§ Directions
The full set of entries has to be output exactly.

§ Pixel coordinate grounding data
┌────────

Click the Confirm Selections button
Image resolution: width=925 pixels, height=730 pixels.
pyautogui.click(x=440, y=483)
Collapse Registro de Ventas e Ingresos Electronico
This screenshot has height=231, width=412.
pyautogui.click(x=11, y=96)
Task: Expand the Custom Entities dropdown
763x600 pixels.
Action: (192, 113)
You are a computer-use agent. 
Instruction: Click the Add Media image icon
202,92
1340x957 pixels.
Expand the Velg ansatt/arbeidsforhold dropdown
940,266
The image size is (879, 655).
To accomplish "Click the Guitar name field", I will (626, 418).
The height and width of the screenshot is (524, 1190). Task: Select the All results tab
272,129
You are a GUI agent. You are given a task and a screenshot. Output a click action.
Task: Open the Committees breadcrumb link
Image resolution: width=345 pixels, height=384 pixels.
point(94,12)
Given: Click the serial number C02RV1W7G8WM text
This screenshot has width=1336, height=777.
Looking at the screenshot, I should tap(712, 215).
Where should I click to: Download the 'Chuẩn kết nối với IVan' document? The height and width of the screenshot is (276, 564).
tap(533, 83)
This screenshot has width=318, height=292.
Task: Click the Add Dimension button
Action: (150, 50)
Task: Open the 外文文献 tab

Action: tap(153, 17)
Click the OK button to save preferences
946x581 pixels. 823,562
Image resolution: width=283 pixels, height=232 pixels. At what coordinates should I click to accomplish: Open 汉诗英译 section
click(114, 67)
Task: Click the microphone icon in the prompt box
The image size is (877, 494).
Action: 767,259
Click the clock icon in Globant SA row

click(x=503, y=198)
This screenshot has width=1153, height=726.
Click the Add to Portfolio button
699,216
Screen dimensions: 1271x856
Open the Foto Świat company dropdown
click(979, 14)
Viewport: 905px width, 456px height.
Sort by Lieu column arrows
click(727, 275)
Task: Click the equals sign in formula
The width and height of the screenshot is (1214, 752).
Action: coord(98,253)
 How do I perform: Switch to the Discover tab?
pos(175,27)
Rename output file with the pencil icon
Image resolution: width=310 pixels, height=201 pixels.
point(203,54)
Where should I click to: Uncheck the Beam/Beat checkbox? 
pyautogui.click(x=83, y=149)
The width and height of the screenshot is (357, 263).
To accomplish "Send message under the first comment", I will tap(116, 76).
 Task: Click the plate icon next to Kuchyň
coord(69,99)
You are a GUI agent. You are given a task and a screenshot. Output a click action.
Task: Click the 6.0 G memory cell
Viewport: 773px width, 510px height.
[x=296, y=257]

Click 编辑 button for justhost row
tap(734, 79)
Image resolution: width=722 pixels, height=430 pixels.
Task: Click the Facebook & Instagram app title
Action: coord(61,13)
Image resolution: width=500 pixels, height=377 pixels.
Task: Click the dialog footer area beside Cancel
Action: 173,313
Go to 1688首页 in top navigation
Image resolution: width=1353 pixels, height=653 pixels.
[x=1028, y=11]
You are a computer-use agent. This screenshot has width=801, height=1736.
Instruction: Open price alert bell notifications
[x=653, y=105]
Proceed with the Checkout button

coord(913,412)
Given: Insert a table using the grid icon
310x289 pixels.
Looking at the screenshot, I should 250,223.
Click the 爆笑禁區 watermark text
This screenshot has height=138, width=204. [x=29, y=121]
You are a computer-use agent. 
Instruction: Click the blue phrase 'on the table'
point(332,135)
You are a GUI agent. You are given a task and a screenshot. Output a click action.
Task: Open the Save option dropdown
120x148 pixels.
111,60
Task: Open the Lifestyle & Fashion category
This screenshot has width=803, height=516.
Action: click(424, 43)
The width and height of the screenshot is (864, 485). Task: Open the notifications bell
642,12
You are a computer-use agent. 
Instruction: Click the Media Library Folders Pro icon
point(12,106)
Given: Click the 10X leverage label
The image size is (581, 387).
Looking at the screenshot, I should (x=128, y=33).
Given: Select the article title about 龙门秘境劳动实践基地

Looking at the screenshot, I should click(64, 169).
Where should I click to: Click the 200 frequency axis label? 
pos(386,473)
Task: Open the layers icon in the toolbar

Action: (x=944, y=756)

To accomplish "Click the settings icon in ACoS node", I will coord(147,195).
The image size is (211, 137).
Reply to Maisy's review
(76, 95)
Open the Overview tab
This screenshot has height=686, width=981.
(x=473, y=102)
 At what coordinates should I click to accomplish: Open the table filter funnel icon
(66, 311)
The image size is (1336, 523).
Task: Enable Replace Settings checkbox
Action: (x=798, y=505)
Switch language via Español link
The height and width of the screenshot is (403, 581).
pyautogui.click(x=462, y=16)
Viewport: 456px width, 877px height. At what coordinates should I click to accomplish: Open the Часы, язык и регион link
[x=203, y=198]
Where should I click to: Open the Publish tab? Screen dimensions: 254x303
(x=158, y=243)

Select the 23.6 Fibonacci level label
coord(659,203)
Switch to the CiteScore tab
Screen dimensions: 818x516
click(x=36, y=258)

└────────

§ Answer space
Click the Confirm Selections button
Image resolution: width=925 pixels, height=730 pixels.
pyautogui.click(x=440, y=483)
Collapse Registro de Ventas e Ingresos Electronico
This screenshot has height=231, width=412.
pyautogui.click(x=11, y=96)
Task: Expand the Custom Entities dropdown
763x600 pixels.
Action: (192, 113)
You are a computer-use agent. 
Instruction: Click the Add Media image icon
202,92
1340x957 pixels.
Expand the Velg ansatt/arbeidsforhold dropdown
940,266
The image size is (879, 655).
To accomplish "Click the Guitar name field", I will (626, 418).
The height and width of the screenshot is (524, 1190). Task: Select the All results tab
272,129
You are a GUI agent. You are given a task and a screenshot. Output a click action.
Task: Open the Committees breadcrumb link
Image resolution: width=345 pixels, height=384 pixels.
point(94,12)
Given: Click the serial number C02RV1W7G8WM text
This screenshot has width=1336, height=777.
Looking at the screenshot, I should tap(712, 215).
Where should I click to: Download the 'Chuẩn kết nối với IVan' document? The height and width of the screenshot is (276, 564).
tap(533, 83)
This screenshot has width=318, height=292.
Task: Click the Add Dimension button
Action: (150, 50)
Task: Open the 外文文献 tab

Action: tap(153, 17)
Click the OK button to save preferences
946x581 pixels. 823,562
Image resolution: width=283 pixels, height=232 pixels. At what coordinates should I click to accomplish: Open 汉诗英译 section
click(114, 67)
Task: Click the microphone icon in the prompt box
The image size is (877, 494).
Action: 767,259
Click the clock icon in Globant SA row

click(x=503, y=198)
This screenshot has width=1153, height=726.
Click the Add to Portfolio button
699,216
Screen dimensions: 1271x856
Open the Foto Świat company dropdown
click(979, 14)
Viewport: 905px width, 456px height.
Sort by Lieu column arrows
click(727, 275)
Task: Click the equals sign in formula
The width and height of the screenshot is (1214, 752).
Action: coord(98,253)
 How do I perform: Switch to the Discover tab?
pos(175,27)
Rename output file with the pencil icon
Image resolution: width=310 pixels, height=201 pixels.
point(203,54)
Where should I click to: Uncheck the Beam/Beat checkbox? 
pyautogui.click(x=83, y=149)
The width and height of the screenshot is (357, 263).
To accomplish "Send message under the first comment", I will tap(116, 76).
 Task: Click the plate icon next to Kuchyň
coord(69,99)
You are a GUI agent. You are given a task and a screenshot. Output a click action.
Task: Click the 6.0 G memory cell
Viewport: 773px width, 510px height.
[x=296, y=257]

Click 编辑 button for justhost row
tap(734, 79)
Image resolution: width=722 pixels, height=430 pixels.
Task: Click the Facebook & Instagram app title
Action: coord(61,13)
Image resolution: width=500 pixels, height=377 pixels.
Task: Click the dialog footer area beside Cancel
Action: 173,313
Go to 1688首页 in top navigation
Image resolution: width=1353 pixels, height=653 pixels.
[x=1028, y=11]
You are a computer-use agent. This screenshot has width=801, height=1736.
Instruction: Open price alert bell notifications
[x=653, y=105]
Proceed with the Checkout button

coord(913,412)
Given: Insert a table using the grid icon
310x289 pixels.
Looking at the screenshot, I should 250,223.
Click the 爆笑禁區 watermark text
This screenshot has height=138, width=204. [x=29, y=121]
You are a computer-use agent. 
Instruction: Click the blue phrase 'on the table'
point(332,135)
You are a GUI agent. You are given a task and a screenshot. Output a click action.
Task: Open the Save option dropdown
120x148 pixels.
111,60
Task: Open the Lifestyle & Fashion category
This screenshot has width=803, height=516.
Action: click(424, 43)
The width and height of the screenshot is (864, 485). Task: Open the notifications bell
642,12
You are a computer-use agent. 
Instruction: Click the Media Library Folders Pro icon
point(12,106)
Given: Click the 10X leverage label
The image size is (581, 387).
Looking at the screenshot, I should (x=128, y=33).
Given: Select the article title about 龙门秘境劳动实践基地

Looking at the screenshot, I should click(64, 169).
Where should I click to: Click the 200 frequency axis label? 
pos(386,473)
Task: Open the layers icon in the toolbar

Action: (x=944, y=756)

To accomplish "Click the settings icon in ACoS node", I will coord(147,195).
The image size is (211, 137).
Reply to Maisy's review
(76, 95)
Open the Overview tab
This screenshot has height=686, width=981.
(x=473, y=102)
 At what coordinates should I click to accomplish: Open the table filter funnel icon
(66, 311)
The image size is (1336, 523).
Task: Enable Replace Settings checkbox
Action: (x=798, y=505)
Switch language via Español link
The height and width of the screenshot is (403, 581).
pyautogui.click(x=462, y=16)
Viewport: 456px width, 877px height. At what coordinates should I click to accomplish: Open the Часы, язык и регион link
[x=203, y=198]
Where should I click to: Open the Publish tab? Screen dimensions: 254x303
(x=158, y=243)

Select the 23.6 Fibonacci level label
coord(659,203)
Switch to the CiteScore tab
Screen dimensions: 818x516
click(x=36, y=258)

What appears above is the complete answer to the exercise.